Hugging Face has integrated Stable-Baselines3, a popular PyTorch library for deep reinforcement learning, into its Hub. This move enables researchers and enthusiasts to host, share, and load pretrained reinforcement learning models with ease.
Installation
To use the integration, install two libraries:
pip install huggingface_hub
pip install huggingface_sb3
Finding and Downloading Models
Models for environments like Space Invaders and CartPole are available. Browse the collection and copy a repository ID. Then load a model in Python:
import gym
from huggingface_sb3 import load_from_hub
from stable_baselines3 import PPO
from stable_baselines3.common.evaluation import evaluate_policy
checkpoint = load_from_hub(
repo_id="sb3/demo-hf-CartPole-v1",
filename="ppo-CartPole-v1.zip",
)
model = PPO.load(checkpoint)
eval_env = gym.make("CartPole-v1")
mean_reward, std_reward = evaluate_policy(
model, eval_env, render=True, n_eval_episodes=5, deterministic=True, warn=False
)
print(f"mean_reward={mean_reward:.2f} +/- {std_reward}")
Sharing Your Models
After logging in (huggingface-cli login), train and push a model:
from huggingface_sb3 import push_to_hub
from stable_baselines3 import PPO
model = PPO("MlpPolicy", "CartPole-v1", verbose=1)

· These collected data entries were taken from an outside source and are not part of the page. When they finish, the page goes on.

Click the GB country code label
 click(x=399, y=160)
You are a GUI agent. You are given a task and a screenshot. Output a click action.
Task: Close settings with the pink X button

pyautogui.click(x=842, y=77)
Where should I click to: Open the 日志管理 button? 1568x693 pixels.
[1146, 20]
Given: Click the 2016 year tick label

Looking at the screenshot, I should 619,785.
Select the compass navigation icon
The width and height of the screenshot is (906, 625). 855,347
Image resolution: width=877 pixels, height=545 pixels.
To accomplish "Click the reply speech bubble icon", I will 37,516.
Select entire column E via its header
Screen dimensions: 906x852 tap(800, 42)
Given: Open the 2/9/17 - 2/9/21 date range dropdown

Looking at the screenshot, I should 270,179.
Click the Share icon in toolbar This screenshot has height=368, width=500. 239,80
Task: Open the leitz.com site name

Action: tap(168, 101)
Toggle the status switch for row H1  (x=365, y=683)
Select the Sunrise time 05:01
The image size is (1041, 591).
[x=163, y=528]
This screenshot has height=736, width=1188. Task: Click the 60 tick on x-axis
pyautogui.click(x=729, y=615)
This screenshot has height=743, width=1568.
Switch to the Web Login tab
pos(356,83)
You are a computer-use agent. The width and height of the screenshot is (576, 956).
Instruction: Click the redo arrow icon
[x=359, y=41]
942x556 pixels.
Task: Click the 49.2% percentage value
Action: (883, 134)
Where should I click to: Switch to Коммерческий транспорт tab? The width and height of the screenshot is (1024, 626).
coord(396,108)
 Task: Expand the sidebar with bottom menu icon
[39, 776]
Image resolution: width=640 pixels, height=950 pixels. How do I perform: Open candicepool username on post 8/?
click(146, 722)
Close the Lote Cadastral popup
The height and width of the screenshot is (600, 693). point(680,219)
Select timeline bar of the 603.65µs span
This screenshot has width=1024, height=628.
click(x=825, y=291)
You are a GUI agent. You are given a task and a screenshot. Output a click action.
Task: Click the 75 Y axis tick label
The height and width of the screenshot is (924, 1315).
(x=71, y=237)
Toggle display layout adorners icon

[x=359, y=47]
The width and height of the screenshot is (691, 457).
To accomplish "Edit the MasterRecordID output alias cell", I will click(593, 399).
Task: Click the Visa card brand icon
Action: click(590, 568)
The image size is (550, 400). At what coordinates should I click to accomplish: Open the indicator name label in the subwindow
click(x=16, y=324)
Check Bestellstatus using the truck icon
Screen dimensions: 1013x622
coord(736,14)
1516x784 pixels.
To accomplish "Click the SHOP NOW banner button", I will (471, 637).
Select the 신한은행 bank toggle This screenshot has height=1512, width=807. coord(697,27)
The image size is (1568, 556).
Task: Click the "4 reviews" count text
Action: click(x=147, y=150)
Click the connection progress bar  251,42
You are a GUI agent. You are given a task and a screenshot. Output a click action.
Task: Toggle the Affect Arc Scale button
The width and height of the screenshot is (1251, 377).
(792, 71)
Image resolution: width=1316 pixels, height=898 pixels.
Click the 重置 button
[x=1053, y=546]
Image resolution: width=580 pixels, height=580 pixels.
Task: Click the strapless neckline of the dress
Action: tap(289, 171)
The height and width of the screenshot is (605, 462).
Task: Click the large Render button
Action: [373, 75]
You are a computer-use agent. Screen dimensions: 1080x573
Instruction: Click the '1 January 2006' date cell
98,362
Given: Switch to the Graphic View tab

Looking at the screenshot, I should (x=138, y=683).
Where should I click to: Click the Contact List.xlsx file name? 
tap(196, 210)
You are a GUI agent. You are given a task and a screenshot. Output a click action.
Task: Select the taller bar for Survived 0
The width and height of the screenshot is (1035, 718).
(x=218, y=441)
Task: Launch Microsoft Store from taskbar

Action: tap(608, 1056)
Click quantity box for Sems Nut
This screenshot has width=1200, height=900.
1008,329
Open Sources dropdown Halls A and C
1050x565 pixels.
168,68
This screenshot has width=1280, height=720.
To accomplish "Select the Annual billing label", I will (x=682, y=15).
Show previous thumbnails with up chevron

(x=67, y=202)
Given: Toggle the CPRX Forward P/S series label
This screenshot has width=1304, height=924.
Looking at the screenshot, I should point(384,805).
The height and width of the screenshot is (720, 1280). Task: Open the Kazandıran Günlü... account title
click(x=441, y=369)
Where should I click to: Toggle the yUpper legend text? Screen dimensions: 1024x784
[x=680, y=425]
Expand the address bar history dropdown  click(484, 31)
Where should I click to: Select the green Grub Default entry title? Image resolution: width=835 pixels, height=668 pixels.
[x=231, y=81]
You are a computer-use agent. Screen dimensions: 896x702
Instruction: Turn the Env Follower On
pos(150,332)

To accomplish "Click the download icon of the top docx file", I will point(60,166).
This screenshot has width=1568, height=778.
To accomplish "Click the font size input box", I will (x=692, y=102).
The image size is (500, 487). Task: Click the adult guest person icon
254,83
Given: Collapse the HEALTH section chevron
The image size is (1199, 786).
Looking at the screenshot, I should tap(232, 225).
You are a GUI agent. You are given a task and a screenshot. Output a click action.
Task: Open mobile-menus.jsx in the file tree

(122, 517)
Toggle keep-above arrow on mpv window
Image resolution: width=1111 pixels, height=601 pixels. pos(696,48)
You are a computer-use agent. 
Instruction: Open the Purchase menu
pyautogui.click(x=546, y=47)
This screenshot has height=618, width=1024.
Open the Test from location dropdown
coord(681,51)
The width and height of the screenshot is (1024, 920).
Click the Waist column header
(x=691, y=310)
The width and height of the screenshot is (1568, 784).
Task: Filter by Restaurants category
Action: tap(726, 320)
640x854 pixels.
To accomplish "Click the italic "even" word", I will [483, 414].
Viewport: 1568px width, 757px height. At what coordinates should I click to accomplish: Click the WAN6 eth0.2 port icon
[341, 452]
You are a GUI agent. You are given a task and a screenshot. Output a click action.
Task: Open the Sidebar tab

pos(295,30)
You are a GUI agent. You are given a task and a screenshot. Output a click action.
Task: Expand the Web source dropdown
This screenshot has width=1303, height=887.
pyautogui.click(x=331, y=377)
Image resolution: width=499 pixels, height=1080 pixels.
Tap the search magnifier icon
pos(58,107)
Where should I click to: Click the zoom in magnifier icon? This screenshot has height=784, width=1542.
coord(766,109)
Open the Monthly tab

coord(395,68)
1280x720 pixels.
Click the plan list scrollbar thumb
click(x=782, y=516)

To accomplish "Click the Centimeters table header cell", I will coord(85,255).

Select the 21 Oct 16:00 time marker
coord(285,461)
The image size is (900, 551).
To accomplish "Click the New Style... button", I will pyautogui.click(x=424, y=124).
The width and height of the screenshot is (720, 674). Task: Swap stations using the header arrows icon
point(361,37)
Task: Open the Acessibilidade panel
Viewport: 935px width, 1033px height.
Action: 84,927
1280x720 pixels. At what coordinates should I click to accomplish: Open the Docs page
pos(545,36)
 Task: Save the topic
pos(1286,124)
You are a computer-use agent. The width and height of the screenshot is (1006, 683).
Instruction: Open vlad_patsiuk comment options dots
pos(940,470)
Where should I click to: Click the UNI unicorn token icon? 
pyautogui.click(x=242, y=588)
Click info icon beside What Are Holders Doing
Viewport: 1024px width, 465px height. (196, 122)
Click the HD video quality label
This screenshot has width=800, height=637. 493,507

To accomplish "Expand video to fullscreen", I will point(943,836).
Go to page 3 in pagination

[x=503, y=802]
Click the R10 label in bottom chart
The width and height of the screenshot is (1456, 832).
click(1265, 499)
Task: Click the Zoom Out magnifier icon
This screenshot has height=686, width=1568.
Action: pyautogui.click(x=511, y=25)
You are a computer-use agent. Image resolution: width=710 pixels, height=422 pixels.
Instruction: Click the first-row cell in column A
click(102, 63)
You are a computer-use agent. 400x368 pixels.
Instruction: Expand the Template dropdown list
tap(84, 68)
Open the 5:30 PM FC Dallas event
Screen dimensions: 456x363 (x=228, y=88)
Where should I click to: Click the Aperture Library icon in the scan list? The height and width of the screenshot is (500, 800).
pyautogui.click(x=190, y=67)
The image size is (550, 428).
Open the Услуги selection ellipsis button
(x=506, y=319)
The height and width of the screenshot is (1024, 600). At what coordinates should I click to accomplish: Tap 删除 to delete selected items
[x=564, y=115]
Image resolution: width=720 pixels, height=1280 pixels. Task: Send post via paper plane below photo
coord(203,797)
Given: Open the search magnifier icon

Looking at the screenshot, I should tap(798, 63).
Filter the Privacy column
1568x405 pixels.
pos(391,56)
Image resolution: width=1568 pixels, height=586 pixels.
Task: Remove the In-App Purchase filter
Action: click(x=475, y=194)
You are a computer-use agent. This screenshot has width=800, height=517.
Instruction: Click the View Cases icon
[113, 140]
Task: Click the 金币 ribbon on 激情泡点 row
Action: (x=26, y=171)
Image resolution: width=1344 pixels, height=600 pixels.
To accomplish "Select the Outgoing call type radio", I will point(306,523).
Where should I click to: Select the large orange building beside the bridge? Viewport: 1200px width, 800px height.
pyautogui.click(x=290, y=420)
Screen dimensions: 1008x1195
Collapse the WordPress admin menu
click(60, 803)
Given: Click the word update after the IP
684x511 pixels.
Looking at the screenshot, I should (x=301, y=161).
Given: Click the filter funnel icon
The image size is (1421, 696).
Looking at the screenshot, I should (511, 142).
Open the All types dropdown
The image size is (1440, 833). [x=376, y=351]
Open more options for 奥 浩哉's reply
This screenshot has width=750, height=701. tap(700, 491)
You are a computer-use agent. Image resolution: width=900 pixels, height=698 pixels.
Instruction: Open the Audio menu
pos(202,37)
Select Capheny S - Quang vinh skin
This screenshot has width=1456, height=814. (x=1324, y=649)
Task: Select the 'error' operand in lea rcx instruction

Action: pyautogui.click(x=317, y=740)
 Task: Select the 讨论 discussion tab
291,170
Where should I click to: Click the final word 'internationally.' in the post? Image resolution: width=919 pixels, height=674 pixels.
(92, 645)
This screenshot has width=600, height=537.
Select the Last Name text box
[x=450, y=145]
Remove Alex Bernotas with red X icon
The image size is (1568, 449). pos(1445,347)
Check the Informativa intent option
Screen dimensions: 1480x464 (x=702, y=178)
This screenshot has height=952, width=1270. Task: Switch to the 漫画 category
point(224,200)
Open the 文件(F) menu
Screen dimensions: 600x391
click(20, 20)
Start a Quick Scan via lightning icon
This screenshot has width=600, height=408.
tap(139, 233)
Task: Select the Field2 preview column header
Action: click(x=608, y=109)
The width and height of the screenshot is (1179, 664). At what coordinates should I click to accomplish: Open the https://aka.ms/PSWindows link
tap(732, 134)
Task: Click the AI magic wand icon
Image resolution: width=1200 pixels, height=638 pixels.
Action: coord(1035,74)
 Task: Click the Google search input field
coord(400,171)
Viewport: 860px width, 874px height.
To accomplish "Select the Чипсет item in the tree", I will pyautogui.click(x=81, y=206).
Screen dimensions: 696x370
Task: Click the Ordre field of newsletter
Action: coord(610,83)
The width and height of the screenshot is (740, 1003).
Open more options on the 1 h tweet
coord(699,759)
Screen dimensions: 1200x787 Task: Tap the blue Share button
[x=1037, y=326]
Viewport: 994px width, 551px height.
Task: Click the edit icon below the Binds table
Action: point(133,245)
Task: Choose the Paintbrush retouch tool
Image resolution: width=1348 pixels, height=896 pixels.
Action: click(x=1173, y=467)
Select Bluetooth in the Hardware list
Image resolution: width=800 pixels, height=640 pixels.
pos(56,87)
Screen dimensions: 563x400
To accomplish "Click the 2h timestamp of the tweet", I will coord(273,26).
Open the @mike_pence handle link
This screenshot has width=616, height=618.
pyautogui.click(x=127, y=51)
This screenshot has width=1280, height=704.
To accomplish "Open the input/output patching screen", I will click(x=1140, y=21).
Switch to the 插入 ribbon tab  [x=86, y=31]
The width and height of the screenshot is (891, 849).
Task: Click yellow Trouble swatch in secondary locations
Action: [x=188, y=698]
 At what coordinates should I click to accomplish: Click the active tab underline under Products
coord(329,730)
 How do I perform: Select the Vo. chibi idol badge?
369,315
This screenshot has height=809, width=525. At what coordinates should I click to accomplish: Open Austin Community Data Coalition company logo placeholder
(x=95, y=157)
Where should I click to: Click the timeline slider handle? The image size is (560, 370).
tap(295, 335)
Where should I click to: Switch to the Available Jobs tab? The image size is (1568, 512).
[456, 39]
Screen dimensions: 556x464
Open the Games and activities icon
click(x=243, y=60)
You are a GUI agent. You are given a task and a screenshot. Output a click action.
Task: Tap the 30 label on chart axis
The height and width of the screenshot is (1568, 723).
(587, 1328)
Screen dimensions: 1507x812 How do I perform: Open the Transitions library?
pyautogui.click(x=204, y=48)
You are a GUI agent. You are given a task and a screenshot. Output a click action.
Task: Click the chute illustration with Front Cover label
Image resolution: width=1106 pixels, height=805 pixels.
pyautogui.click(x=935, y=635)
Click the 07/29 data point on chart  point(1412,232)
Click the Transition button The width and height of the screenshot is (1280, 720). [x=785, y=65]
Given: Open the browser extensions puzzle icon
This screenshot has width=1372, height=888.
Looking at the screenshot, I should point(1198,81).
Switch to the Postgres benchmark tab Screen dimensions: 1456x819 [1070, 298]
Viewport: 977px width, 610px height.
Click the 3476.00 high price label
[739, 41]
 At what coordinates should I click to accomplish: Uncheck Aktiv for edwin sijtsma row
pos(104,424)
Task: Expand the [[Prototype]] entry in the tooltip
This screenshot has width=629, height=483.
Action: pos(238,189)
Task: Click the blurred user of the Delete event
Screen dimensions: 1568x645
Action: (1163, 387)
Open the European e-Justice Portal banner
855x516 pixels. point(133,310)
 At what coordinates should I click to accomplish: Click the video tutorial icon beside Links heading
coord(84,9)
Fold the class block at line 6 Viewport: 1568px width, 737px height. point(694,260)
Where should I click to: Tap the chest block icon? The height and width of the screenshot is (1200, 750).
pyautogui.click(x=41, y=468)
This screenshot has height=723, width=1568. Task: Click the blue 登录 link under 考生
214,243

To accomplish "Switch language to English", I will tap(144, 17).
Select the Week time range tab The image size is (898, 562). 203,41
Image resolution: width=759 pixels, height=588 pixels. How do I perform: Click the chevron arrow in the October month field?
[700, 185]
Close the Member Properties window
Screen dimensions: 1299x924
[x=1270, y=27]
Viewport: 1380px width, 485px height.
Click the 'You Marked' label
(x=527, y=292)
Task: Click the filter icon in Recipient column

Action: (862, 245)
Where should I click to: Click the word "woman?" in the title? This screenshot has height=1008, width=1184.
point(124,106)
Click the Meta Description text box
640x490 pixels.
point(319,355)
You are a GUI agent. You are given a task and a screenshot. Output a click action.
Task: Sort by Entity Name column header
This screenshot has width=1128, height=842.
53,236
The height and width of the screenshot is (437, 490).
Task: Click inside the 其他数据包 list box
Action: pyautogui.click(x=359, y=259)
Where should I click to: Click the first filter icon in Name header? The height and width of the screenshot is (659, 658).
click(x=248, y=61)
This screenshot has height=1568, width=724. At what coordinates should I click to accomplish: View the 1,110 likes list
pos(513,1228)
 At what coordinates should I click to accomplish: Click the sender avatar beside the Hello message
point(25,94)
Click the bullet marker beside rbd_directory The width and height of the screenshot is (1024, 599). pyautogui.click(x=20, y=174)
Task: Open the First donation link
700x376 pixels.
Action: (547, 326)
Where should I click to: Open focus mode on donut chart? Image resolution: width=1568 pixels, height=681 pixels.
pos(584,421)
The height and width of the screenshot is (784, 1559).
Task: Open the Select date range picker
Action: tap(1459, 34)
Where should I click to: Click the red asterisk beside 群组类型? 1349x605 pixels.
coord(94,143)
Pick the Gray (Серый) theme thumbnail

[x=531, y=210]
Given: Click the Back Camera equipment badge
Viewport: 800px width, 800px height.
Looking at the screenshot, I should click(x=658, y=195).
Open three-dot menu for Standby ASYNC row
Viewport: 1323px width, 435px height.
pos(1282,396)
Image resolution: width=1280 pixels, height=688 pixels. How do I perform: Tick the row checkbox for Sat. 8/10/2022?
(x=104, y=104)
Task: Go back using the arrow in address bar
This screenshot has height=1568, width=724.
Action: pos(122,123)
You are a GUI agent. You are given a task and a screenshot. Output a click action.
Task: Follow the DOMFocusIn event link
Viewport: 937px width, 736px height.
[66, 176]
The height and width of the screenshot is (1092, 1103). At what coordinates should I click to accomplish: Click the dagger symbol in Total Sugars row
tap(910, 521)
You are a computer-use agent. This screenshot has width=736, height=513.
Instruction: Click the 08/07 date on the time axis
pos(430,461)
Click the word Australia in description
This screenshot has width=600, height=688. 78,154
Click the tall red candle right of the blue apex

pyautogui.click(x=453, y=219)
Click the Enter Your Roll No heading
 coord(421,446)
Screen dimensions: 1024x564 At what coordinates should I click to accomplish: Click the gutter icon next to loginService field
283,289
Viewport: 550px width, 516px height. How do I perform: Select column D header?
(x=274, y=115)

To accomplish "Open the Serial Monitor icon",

model.learn(total_timesteps=10_000)
model.save("ppo-CartPole-v1")
push_to_hub(
repo_id="ThomasSimonini/demo-hf-CartPole-v1",
filename="ppo-CartPole-v1.zip",
commit_message="Added Cartpole-v1 model trained with PPO",
)
What's Next?
Upcoming integrations include RL-baselines3-zoo, RL-trained-agents, and more deep RL libraries. A tutorial on training a lunar lander agent and using it on the Hub is available here.
Conclusion
Hugging Face looks forward to seeing the community's models and feedback. Thanks to the SB3 team for their collaboration.